-- EXERCISE INPUTS --
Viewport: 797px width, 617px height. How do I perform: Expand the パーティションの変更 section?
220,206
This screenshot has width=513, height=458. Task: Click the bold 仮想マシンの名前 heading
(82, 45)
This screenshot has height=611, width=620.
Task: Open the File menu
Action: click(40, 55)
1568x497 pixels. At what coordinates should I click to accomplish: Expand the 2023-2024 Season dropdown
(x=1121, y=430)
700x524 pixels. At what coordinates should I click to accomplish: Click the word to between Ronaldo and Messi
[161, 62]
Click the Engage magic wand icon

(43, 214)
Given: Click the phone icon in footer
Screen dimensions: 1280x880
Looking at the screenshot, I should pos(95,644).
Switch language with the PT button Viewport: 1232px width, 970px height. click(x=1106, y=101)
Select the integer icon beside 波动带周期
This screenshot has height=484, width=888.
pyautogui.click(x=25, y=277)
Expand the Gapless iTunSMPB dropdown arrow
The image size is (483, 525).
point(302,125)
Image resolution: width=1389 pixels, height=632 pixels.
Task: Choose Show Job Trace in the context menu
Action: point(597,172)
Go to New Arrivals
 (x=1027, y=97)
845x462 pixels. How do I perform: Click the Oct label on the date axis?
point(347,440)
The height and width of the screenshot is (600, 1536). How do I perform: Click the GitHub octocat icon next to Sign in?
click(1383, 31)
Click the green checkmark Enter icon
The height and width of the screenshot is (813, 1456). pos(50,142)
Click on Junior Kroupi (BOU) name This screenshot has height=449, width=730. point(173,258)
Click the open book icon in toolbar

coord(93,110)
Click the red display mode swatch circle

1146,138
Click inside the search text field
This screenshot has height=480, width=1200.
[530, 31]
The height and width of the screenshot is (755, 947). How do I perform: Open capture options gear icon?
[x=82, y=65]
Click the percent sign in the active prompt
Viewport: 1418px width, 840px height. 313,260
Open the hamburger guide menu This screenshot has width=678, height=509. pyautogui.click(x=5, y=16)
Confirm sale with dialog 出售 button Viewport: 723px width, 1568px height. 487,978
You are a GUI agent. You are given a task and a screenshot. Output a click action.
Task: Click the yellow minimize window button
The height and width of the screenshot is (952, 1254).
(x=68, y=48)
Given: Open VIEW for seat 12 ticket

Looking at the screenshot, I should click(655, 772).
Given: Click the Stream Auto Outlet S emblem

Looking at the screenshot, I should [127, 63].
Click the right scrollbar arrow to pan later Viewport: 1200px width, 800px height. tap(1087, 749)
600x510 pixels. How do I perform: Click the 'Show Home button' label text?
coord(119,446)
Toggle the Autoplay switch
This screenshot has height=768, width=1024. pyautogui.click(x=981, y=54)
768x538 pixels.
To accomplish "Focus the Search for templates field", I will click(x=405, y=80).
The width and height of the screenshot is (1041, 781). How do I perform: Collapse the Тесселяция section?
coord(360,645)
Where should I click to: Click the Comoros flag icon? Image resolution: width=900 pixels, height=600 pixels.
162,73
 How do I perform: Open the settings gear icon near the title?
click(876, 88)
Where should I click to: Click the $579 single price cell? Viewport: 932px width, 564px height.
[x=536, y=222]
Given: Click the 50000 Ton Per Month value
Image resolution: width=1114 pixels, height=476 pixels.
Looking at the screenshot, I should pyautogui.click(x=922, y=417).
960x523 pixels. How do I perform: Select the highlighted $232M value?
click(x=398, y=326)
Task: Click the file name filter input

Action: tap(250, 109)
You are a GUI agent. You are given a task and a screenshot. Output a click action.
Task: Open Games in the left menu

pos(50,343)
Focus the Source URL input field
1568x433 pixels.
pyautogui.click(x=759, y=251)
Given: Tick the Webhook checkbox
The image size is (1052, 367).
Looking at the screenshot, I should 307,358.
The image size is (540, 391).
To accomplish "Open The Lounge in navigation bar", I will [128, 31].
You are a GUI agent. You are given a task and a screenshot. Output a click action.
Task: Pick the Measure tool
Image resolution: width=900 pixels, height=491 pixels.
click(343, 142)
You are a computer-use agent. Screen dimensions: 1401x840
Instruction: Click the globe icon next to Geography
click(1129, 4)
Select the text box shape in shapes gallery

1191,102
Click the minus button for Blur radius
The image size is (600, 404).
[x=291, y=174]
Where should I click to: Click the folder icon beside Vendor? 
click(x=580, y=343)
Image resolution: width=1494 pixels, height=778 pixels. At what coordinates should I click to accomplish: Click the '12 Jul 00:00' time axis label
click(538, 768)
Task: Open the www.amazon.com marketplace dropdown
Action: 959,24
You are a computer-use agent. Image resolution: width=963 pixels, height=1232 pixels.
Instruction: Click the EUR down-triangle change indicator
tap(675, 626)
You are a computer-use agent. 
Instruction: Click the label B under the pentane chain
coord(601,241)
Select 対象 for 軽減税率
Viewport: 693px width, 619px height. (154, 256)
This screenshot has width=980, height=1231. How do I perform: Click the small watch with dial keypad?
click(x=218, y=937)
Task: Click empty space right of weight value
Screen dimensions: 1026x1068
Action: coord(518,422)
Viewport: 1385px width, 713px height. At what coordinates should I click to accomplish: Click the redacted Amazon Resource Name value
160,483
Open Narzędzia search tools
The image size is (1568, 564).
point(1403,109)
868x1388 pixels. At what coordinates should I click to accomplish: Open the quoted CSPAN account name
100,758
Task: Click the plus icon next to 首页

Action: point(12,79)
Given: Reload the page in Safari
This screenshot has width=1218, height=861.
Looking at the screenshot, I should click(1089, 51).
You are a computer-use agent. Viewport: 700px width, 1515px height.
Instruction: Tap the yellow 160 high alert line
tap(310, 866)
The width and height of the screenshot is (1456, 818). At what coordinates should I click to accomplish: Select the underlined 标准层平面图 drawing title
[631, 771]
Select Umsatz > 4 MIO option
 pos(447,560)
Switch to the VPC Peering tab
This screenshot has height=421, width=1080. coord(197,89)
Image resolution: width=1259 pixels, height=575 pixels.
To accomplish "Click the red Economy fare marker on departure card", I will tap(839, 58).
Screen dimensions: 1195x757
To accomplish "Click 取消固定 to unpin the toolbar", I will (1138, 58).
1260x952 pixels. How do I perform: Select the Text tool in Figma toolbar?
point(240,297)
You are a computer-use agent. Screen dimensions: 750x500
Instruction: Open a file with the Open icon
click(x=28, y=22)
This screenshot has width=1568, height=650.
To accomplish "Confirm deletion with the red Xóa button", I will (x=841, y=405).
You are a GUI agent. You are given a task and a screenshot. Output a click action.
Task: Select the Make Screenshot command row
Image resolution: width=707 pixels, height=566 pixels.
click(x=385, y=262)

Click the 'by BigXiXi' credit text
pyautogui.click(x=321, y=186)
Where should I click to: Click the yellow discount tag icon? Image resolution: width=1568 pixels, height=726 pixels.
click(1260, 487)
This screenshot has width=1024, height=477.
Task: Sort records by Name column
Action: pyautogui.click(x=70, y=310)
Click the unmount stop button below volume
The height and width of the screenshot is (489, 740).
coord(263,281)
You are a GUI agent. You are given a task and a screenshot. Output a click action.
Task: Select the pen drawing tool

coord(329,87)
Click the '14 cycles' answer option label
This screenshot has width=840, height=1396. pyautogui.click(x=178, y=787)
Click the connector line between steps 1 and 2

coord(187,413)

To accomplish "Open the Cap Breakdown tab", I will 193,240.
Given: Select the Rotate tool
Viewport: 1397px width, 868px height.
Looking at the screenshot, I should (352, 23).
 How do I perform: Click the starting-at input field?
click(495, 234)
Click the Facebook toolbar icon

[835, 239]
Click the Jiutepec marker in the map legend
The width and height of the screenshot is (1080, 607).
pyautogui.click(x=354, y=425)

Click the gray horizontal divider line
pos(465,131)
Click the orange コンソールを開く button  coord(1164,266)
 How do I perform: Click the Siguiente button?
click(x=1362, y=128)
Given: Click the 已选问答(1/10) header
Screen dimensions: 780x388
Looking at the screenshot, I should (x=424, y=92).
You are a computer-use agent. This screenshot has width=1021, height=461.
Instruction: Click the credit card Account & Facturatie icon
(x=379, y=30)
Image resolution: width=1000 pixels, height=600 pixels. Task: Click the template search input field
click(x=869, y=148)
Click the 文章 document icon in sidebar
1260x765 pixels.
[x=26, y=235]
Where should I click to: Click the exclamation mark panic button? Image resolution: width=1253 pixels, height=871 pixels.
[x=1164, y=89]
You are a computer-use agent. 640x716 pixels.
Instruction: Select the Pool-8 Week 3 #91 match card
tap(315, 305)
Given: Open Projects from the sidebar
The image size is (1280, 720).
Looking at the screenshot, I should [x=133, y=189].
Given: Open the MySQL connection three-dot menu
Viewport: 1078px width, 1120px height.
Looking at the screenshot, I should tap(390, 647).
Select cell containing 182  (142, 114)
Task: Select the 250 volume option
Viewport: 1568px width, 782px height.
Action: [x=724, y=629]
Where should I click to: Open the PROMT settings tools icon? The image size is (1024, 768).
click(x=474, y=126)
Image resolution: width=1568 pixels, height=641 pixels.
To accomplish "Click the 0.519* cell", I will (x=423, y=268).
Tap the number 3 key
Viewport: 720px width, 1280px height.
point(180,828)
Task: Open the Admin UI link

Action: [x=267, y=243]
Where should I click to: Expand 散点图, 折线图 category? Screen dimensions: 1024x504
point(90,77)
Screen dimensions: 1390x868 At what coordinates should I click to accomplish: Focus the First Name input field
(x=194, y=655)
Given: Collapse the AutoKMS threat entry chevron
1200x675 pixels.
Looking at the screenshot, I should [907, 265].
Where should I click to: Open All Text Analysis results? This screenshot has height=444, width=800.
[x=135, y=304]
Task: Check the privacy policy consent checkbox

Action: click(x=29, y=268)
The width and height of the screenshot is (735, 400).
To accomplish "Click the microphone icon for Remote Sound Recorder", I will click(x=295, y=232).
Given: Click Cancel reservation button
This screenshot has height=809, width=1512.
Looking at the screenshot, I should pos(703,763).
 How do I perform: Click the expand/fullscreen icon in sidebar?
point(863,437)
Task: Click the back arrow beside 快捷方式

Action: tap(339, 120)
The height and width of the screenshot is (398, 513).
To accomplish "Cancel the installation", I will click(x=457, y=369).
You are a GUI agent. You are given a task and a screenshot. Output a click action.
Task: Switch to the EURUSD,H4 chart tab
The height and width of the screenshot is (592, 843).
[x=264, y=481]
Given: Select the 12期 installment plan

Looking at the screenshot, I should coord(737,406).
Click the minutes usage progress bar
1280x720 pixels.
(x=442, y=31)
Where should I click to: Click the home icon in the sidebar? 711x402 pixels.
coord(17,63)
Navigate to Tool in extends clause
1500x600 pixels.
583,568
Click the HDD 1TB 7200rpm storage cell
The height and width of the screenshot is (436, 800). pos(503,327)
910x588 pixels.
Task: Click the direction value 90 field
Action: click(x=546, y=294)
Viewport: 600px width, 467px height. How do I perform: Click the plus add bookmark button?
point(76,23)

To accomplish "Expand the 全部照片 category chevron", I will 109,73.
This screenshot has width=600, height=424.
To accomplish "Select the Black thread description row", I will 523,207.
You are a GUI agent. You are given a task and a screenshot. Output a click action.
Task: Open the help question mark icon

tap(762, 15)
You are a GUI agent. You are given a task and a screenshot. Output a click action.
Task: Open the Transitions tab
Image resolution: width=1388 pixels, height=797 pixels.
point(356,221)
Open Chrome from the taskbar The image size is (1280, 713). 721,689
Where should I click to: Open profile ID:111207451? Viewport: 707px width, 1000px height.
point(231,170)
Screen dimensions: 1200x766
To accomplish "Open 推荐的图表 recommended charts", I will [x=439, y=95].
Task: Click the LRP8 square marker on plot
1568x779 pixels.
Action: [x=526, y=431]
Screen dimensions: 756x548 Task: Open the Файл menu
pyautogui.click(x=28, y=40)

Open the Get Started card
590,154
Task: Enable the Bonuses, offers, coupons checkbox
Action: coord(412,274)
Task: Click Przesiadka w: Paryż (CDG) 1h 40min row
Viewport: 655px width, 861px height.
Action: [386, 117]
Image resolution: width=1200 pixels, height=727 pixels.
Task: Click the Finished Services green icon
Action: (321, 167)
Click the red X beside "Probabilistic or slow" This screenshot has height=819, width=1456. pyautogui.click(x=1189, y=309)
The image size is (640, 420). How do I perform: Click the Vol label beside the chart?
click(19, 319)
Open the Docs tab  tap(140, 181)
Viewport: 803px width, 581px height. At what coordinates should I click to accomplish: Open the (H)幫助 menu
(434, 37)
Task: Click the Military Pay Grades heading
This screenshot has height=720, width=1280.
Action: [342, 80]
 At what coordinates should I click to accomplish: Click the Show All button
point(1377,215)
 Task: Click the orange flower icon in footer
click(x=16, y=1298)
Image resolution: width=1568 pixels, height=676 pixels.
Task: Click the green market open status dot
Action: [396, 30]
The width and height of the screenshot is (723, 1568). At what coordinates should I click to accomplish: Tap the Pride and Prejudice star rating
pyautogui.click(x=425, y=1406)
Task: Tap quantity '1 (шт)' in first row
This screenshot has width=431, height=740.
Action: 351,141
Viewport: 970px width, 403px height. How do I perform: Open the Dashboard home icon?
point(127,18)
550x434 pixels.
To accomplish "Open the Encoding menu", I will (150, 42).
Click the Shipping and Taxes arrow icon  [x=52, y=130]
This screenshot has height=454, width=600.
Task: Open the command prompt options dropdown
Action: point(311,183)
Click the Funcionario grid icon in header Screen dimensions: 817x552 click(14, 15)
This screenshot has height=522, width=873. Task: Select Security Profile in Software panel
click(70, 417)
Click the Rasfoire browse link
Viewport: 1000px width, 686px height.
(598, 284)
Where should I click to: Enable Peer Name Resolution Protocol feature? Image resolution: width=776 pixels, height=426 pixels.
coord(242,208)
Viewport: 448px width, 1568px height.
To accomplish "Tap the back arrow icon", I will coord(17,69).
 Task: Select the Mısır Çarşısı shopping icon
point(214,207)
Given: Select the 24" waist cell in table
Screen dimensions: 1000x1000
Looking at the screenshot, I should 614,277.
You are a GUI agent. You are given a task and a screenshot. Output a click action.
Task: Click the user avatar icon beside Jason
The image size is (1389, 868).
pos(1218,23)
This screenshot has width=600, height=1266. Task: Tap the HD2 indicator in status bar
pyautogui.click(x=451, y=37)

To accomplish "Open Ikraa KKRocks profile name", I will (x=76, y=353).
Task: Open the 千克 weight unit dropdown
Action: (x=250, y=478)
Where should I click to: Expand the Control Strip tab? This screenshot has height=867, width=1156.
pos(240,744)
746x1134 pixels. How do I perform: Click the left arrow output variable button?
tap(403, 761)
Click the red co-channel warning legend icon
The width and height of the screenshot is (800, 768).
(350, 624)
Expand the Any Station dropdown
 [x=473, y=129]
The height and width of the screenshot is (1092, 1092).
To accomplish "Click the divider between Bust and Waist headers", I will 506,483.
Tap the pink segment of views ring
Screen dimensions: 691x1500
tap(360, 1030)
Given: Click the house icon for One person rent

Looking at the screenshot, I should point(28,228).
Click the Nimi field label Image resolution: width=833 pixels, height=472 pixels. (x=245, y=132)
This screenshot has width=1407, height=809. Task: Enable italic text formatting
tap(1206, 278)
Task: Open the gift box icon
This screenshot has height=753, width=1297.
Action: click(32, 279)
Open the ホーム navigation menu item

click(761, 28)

-- THE TASK --
Check each line of the records above, and copy those that hold the word "computer".

-- TASK RESULT --
You are a computer-use agent. Screen dimensions: 1401x840
You are a computer-use agent. Image resolution: width=963 pixels, height=1232 pixels.
You are a computer-use agent. 
You are a computer-use agent. Viewport: 700px width, 1515px height.
You are a computer-use agent. Screen dimensions: 750x500
You are a computer-use agent. This screenshot has width=1021, height=461.
You are a computer-use agent. 640x716 pixels.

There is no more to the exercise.